Tuesday, 2 February 2010

Image of the Week No 4

Each week we publish a picture (of a Georgian building) that's caught our attention by virtue of artistic merit or architectural/historic interest or because it shows a familiar building in a new or unusual light. We welcome contributions from home or abroad, so please get in touch  (office@georgiangroup.org.uk) if you've taken a photograph you'd like to see on our blog. Include something about the building and the circumstances of the shot if possible.  

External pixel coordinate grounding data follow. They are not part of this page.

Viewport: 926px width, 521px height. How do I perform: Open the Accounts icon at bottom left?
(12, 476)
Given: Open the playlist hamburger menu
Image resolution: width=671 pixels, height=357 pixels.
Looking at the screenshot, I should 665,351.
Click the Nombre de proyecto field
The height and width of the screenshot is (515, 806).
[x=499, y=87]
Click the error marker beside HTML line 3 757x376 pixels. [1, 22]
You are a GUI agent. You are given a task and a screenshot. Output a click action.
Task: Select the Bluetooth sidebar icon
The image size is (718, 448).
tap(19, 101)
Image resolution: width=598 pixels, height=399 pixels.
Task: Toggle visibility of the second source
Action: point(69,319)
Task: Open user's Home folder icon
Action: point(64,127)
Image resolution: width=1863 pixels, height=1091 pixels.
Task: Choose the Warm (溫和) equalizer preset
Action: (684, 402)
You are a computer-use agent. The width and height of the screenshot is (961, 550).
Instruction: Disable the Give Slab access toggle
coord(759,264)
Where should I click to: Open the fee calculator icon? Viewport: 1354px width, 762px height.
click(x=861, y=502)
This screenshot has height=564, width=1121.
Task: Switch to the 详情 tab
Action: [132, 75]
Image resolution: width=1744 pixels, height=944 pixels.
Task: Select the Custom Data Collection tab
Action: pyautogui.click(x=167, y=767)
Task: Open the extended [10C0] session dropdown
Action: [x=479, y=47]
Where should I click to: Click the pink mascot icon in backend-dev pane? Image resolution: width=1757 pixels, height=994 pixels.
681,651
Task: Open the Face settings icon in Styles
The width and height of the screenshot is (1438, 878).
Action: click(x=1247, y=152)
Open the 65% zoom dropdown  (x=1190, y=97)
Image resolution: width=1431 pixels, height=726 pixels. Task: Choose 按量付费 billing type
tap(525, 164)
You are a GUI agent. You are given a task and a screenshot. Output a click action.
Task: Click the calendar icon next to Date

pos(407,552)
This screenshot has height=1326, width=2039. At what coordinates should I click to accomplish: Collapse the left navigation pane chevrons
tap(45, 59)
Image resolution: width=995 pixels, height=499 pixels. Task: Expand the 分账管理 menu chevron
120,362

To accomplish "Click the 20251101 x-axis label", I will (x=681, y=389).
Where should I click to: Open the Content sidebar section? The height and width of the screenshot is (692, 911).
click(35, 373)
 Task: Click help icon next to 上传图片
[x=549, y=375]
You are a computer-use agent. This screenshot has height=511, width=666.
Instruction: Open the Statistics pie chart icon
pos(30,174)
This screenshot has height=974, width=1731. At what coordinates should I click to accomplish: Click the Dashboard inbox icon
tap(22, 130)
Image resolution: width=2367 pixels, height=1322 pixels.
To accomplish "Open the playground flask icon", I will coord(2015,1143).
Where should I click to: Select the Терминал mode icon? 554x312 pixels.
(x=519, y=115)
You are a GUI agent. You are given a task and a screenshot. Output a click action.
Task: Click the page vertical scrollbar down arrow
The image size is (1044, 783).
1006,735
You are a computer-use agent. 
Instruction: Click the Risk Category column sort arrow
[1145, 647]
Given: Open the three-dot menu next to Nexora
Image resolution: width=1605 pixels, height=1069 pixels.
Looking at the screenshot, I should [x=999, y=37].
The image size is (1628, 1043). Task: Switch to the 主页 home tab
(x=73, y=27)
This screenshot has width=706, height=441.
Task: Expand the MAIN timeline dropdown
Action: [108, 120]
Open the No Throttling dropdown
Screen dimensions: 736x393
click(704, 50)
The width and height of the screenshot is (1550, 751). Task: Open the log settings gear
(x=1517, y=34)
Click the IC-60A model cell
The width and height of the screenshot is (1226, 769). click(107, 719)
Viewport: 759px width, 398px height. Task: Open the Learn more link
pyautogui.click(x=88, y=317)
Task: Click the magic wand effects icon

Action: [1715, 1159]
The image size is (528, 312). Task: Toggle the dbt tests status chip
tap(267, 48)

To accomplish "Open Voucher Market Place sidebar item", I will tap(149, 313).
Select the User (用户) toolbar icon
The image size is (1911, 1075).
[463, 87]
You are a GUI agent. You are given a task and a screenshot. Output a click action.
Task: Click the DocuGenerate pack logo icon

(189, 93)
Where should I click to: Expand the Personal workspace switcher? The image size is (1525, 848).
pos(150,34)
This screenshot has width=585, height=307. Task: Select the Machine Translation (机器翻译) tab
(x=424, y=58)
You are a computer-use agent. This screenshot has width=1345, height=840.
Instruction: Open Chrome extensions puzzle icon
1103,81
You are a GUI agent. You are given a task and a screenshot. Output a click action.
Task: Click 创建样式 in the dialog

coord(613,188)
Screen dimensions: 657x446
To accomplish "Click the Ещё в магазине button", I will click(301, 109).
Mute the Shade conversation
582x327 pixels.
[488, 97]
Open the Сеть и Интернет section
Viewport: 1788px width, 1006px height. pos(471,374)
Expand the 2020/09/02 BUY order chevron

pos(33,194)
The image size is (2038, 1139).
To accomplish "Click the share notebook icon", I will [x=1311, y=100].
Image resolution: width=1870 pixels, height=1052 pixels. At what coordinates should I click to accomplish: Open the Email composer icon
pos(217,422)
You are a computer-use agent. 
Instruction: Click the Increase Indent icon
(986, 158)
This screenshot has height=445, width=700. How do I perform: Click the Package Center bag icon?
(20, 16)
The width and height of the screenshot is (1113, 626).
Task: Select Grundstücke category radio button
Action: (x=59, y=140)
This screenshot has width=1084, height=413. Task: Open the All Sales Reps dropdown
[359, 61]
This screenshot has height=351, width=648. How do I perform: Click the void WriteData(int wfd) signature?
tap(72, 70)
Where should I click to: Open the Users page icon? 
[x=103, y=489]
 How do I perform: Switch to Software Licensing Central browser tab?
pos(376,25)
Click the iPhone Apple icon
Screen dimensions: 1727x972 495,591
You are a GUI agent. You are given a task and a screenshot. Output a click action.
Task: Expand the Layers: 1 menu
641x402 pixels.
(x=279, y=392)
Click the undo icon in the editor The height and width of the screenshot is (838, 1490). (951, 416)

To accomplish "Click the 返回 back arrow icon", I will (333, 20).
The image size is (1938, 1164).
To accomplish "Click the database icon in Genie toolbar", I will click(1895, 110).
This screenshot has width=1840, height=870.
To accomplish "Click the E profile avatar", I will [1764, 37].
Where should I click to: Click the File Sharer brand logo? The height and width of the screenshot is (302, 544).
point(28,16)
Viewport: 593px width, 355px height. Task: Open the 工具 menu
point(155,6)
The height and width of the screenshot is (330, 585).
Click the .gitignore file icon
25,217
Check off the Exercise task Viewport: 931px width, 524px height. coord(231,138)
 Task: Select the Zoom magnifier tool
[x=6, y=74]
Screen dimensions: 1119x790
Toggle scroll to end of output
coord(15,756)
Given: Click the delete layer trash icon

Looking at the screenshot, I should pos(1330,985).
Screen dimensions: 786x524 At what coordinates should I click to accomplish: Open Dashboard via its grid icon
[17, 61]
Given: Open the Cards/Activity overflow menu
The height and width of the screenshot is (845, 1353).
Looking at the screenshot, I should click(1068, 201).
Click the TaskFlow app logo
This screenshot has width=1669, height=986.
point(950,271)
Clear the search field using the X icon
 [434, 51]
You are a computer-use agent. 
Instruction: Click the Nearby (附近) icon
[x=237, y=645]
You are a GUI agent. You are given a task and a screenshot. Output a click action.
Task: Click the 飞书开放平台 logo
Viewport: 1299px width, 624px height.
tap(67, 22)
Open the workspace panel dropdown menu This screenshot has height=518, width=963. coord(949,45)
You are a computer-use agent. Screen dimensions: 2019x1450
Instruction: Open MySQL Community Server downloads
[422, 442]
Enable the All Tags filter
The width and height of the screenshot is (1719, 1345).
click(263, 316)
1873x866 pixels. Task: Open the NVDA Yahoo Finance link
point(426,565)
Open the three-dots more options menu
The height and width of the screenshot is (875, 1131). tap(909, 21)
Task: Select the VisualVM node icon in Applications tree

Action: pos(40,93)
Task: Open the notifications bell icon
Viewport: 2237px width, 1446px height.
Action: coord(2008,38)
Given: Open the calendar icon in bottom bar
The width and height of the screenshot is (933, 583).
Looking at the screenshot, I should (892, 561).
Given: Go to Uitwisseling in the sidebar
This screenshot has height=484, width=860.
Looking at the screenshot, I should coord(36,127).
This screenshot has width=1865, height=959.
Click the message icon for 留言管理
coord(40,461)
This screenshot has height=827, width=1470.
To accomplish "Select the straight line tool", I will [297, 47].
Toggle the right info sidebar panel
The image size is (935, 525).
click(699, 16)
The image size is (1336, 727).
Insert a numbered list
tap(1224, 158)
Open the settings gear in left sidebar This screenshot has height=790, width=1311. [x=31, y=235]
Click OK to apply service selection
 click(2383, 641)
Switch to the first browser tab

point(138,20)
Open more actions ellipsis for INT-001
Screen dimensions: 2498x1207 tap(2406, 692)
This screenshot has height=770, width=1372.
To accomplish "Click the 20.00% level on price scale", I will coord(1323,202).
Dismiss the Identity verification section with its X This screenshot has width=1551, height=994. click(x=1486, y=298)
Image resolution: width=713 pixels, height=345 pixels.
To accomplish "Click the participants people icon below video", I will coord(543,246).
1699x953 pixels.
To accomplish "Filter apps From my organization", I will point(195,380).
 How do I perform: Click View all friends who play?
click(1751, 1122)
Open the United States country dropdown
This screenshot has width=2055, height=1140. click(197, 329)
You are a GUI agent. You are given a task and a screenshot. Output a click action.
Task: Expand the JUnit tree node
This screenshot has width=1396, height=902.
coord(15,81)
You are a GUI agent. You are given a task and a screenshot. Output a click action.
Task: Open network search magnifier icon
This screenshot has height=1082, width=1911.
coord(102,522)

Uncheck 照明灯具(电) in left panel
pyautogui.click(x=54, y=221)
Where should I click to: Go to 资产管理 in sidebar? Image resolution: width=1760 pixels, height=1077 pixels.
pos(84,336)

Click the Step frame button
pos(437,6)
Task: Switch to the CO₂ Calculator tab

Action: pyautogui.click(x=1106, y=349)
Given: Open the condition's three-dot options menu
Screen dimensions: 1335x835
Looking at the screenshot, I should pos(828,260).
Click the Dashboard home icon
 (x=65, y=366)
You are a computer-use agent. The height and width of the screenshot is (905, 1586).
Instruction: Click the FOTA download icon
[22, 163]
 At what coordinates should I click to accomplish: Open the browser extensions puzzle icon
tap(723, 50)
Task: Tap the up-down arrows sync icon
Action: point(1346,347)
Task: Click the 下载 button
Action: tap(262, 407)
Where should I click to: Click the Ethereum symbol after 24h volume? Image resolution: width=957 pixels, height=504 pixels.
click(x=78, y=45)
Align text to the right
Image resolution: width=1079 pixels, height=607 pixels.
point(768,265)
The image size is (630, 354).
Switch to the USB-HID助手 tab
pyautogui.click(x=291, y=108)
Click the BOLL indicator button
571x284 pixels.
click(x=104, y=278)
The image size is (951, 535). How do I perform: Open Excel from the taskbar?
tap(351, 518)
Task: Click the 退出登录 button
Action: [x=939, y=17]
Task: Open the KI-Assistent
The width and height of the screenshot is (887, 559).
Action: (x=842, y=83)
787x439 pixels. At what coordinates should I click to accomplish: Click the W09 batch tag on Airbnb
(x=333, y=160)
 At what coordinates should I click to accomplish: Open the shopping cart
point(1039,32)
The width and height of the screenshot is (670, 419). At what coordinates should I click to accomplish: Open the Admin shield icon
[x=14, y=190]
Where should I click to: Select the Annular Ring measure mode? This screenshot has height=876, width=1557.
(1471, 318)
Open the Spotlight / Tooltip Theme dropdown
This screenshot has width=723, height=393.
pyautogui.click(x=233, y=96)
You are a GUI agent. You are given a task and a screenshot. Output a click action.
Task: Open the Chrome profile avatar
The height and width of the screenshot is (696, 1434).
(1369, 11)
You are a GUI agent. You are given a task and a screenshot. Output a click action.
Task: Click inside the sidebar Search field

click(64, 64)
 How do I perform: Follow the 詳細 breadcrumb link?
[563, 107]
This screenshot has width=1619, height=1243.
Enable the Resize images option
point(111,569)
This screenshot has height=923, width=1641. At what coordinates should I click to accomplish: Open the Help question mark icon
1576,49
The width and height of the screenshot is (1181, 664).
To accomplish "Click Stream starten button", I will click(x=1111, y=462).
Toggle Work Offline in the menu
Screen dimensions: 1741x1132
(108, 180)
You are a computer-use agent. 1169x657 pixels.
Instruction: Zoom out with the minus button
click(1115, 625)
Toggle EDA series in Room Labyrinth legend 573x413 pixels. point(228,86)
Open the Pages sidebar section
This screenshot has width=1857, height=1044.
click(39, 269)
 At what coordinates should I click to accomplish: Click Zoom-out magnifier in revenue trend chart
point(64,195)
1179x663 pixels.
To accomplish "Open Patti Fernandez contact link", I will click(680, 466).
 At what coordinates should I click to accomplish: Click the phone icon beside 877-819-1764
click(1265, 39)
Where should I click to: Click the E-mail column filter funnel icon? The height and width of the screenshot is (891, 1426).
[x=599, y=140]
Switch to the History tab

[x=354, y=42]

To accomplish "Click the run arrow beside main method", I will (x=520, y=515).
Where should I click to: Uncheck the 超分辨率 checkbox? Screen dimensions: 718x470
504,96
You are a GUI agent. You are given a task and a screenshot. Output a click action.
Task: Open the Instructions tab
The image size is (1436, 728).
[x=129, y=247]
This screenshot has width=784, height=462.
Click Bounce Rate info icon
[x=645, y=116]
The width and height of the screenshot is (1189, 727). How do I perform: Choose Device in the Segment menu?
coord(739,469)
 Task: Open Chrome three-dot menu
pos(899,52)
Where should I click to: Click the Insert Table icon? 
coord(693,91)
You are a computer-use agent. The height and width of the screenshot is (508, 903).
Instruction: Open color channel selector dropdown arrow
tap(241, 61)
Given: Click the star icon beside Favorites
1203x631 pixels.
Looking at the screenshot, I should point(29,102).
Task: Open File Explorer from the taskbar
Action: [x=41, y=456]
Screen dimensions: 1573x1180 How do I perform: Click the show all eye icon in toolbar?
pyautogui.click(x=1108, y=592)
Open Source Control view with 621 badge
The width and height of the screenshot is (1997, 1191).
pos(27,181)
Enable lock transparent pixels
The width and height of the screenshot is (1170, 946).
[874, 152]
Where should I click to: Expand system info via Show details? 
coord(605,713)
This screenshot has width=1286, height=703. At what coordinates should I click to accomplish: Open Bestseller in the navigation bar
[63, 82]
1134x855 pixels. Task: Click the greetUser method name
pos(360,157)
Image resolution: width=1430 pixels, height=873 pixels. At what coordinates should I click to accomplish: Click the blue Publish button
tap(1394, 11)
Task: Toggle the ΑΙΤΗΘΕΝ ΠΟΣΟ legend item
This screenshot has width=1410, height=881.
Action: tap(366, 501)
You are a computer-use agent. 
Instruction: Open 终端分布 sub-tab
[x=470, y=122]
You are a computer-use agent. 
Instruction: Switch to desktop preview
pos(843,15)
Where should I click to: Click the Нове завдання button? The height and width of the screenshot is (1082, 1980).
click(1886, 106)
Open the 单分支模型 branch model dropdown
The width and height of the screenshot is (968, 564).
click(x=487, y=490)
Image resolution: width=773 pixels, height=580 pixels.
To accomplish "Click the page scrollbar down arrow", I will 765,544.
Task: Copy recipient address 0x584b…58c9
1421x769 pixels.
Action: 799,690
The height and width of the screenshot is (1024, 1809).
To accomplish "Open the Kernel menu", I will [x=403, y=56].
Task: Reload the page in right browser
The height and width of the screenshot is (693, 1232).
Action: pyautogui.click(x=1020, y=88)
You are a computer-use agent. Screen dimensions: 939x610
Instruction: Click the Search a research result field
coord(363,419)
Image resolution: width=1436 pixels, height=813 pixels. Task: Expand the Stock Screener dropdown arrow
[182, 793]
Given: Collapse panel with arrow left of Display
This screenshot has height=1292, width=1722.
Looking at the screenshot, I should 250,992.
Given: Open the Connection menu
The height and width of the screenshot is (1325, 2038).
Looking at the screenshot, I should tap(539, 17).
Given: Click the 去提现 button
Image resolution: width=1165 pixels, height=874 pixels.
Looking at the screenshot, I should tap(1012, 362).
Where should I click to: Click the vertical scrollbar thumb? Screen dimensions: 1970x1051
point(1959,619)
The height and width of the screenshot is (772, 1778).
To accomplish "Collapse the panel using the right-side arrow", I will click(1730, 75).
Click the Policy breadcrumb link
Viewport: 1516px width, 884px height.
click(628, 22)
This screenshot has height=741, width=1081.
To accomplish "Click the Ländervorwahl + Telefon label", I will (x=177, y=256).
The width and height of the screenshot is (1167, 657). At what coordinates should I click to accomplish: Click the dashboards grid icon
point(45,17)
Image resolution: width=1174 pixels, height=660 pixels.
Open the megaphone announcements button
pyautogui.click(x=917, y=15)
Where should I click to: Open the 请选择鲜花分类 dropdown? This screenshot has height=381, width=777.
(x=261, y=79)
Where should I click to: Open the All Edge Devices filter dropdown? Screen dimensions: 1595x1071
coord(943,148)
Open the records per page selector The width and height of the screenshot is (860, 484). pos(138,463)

Image No 4, taken by Josephine Brown, shows the tower and iron support columns of George Ledwell Taylor's 1820s Dockyard Church at the old Royal Naval Dockyard in Sheerness, Kent. Roofless, decaying and severely at risk, the church urgently needs basic repairs and, ultimately, a sympathetic new use. A number of unsuitable proposals have been put forward but the ideal solution, promoted by The Spitalfields Trust, would be conversion of the aisle space to flats, with part of the nave perhaps used to house a fine model of the dockyard by Rennie that is currently in the care of English Heritage. The Georgian Group has been actively involved in finding a long-term solution and supported the recent successful attempts to add the surviving historic dockyard, including the church, to the World Monuments Fund watch list of heritage in danger.